Direction:
Can you copy out word for word the stretch of records from the line containing "Where should I click to: Click the Change" through the end of the records, including both ends?

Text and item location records
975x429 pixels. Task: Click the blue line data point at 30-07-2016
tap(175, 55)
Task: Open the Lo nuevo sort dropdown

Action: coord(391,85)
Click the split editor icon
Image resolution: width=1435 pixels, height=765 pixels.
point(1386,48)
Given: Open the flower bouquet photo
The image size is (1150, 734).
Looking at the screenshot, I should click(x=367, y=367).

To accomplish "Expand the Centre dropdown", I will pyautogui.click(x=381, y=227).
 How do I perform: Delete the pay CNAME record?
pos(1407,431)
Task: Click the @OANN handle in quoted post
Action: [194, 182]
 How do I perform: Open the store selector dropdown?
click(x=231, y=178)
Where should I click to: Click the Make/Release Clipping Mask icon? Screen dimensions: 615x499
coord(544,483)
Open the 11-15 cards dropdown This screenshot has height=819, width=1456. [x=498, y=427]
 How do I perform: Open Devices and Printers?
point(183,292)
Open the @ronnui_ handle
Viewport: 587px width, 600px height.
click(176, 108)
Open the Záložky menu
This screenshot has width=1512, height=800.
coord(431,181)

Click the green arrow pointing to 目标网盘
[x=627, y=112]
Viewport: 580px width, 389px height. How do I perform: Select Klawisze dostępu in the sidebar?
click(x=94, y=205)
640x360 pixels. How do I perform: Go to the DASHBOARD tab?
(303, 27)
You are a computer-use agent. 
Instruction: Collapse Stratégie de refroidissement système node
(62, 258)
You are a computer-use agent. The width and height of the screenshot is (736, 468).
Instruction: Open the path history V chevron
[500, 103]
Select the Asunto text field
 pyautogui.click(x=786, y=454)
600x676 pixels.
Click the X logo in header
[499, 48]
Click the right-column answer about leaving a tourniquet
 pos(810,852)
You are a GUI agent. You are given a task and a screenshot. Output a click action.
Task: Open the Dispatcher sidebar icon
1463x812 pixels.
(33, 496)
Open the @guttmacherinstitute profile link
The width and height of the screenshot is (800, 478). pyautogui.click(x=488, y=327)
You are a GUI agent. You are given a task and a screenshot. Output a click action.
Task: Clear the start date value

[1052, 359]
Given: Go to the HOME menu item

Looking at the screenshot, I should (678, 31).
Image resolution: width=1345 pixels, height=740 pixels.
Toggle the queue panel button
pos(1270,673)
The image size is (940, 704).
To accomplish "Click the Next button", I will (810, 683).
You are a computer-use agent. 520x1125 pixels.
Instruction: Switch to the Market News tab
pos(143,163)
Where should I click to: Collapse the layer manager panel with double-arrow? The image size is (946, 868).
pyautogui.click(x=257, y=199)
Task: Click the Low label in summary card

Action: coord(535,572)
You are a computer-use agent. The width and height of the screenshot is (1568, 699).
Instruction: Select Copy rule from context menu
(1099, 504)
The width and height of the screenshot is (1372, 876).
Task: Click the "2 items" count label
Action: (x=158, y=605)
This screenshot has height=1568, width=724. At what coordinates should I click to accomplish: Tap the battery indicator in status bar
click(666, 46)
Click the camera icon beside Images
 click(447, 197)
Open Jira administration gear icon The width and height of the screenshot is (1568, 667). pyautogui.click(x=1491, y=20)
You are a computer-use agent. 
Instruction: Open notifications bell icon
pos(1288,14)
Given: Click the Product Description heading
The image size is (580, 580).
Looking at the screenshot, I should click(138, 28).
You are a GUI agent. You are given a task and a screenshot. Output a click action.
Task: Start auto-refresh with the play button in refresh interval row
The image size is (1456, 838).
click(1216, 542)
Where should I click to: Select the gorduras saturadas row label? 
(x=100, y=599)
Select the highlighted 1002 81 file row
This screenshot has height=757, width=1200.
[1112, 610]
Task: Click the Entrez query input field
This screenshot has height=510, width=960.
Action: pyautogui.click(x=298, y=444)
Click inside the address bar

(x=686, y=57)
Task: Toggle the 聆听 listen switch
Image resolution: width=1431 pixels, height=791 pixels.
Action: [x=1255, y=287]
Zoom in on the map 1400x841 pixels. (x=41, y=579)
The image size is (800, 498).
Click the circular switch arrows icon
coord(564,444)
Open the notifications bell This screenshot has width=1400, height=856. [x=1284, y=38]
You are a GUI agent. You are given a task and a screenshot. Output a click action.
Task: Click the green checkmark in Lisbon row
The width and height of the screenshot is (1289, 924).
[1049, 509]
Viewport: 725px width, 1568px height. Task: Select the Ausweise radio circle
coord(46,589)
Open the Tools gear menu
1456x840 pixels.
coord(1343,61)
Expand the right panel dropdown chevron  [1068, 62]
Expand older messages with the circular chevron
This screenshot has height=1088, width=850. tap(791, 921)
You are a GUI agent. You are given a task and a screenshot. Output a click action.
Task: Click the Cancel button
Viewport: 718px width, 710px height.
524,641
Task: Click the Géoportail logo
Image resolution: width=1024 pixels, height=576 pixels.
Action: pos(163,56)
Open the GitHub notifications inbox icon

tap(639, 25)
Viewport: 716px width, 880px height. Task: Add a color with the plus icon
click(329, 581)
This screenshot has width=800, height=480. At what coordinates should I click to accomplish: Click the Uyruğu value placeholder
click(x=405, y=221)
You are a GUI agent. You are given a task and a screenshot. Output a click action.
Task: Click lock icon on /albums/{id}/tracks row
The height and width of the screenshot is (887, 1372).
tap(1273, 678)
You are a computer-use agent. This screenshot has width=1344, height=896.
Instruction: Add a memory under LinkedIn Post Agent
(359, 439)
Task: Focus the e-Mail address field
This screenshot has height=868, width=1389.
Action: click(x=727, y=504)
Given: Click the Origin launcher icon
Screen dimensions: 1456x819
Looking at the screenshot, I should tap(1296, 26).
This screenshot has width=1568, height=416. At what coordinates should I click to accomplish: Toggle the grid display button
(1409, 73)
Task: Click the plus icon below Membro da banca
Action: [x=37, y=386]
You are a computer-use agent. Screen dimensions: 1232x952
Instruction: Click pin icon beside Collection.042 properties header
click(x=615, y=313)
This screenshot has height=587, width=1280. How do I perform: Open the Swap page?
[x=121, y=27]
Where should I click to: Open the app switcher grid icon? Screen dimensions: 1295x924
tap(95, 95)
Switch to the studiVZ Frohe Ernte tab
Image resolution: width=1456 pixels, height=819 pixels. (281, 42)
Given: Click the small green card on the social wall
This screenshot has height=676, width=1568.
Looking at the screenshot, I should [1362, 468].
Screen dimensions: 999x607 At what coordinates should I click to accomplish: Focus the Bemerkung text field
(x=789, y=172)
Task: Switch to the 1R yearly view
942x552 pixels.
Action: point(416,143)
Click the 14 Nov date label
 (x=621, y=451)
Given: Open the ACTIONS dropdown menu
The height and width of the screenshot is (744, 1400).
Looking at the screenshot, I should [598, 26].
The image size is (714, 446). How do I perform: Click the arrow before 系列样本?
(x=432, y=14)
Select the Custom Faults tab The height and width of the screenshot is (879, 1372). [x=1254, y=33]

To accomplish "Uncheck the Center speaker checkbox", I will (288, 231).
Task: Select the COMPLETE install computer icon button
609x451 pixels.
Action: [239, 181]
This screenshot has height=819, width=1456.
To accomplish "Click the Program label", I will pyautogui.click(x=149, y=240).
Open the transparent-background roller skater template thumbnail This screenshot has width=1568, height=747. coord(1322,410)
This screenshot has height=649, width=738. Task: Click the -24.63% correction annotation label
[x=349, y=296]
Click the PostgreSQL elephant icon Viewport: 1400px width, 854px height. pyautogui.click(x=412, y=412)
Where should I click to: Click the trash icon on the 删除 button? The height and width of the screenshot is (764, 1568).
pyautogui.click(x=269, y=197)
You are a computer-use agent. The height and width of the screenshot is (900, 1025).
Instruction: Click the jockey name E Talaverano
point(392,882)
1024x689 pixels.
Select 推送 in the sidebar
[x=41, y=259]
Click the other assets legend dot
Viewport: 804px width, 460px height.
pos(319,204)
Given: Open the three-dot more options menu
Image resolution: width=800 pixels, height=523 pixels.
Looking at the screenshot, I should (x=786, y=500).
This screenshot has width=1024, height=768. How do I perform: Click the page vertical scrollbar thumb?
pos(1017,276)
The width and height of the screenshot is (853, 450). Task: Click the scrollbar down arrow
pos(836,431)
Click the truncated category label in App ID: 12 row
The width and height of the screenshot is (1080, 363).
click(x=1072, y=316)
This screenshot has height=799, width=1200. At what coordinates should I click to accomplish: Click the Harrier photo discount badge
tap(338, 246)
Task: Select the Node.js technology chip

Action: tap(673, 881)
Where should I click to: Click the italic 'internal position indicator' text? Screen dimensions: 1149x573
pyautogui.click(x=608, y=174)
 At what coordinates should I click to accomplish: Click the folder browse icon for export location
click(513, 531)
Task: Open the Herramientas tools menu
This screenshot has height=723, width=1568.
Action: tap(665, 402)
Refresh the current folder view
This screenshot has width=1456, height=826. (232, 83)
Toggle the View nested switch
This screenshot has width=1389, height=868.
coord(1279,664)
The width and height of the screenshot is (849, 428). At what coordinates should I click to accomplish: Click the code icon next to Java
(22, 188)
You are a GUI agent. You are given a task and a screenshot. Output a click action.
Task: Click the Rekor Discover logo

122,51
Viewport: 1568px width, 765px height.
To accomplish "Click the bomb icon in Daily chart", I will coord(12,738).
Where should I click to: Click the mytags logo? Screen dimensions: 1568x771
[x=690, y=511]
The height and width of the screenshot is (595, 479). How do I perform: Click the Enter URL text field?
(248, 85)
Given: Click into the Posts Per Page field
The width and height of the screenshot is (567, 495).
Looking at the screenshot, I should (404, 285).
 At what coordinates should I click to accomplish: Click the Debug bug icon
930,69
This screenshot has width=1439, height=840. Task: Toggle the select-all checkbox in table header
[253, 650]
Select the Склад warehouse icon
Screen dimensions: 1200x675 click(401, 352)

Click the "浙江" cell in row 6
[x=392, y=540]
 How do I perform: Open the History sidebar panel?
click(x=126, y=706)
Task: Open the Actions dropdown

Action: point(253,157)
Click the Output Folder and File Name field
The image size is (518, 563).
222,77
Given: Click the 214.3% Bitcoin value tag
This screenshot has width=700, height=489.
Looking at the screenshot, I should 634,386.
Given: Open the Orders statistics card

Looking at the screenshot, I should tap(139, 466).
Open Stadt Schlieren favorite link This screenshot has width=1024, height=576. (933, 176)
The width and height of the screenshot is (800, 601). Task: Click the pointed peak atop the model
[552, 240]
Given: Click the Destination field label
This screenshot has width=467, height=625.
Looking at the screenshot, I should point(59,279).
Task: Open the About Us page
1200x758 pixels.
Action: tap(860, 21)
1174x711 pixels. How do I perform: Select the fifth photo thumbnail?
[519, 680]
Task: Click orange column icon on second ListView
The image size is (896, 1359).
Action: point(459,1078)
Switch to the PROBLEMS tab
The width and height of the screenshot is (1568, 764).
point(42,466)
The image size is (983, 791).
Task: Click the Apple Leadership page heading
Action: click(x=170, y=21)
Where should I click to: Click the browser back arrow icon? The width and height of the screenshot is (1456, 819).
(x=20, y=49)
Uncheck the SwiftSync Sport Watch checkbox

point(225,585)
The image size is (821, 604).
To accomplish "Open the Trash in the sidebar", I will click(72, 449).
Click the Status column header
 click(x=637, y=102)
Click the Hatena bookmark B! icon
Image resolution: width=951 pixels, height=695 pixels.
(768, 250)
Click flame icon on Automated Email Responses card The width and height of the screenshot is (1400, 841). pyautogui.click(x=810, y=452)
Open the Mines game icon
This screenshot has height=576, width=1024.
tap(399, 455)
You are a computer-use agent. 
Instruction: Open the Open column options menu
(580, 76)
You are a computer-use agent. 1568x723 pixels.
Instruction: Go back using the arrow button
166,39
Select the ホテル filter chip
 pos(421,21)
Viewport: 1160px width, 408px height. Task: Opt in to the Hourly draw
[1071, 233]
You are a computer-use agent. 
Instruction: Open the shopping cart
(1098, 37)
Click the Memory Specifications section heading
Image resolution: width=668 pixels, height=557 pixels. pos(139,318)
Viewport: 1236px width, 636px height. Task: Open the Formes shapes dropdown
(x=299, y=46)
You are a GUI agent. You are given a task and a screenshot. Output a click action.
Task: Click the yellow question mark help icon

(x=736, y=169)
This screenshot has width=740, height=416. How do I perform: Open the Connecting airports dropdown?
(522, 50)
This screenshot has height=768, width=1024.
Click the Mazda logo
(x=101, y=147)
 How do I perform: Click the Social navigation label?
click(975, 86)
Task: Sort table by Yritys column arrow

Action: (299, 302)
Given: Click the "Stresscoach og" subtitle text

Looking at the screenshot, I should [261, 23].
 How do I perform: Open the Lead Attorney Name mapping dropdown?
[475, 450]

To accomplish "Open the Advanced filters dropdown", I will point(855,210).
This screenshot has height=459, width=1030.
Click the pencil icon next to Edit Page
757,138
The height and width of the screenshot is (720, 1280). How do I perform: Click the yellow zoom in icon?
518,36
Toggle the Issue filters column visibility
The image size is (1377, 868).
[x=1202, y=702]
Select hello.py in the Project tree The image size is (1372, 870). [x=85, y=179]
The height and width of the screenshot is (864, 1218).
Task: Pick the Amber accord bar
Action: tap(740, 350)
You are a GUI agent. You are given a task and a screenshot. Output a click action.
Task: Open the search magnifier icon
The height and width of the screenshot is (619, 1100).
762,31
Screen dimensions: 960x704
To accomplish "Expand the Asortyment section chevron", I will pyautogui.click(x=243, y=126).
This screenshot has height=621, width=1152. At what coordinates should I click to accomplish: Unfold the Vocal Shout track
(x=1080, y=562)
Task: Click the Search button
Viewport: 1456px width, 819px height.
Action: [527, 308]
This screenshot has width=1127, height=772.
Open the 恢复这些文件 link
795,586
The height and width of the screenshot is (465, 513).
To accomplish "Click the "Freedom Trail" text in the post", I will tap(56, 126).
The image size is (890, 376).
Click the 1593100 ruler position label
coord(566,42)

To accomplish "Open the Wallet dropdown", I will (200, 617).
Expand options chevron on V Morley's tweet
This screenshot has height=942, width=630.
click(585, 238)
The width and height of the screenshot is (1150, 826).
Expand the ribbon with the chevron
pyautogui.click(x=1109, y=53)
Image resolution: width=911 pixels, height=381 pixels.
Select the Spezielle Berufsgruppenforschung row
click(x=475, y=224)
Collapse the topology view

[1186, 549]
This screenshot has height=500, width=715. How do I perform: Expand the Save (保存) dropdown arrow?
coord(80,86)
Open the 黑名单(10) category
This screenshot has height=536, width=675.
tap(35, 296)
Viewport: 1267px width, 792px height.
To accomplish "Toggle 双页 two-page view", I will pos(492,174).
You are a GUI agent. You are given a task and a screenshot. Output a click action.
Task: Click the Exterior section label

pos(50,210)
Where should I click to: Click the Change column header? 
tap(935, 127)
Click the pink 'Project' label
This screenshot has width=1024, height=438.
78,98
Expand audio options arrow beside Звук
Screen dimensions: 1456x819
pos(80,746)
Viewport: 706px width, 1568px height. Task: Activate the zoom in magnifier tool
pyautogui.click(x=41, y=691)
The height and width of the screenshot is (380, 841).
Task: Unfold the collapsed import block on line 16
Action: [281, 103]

Full solution:
Where should I click to: Click the Change column header? 
tap(935, 127)
Click the pink 'Project' label
This screenshot has width=1024, height=438.
78,98
Expand audio options arrow beside Звук
Screen dimensions: 1456x819
pos(80,746)
Viewport: 706px width, 1568px height. Task: Activate the zoom in magnifier tool
pyautogui.click(x=41, y=691)
The height and width of the screenshot is (380, 841).
Task: Unfold the collapsed import block on line 16
Action: [281, 103]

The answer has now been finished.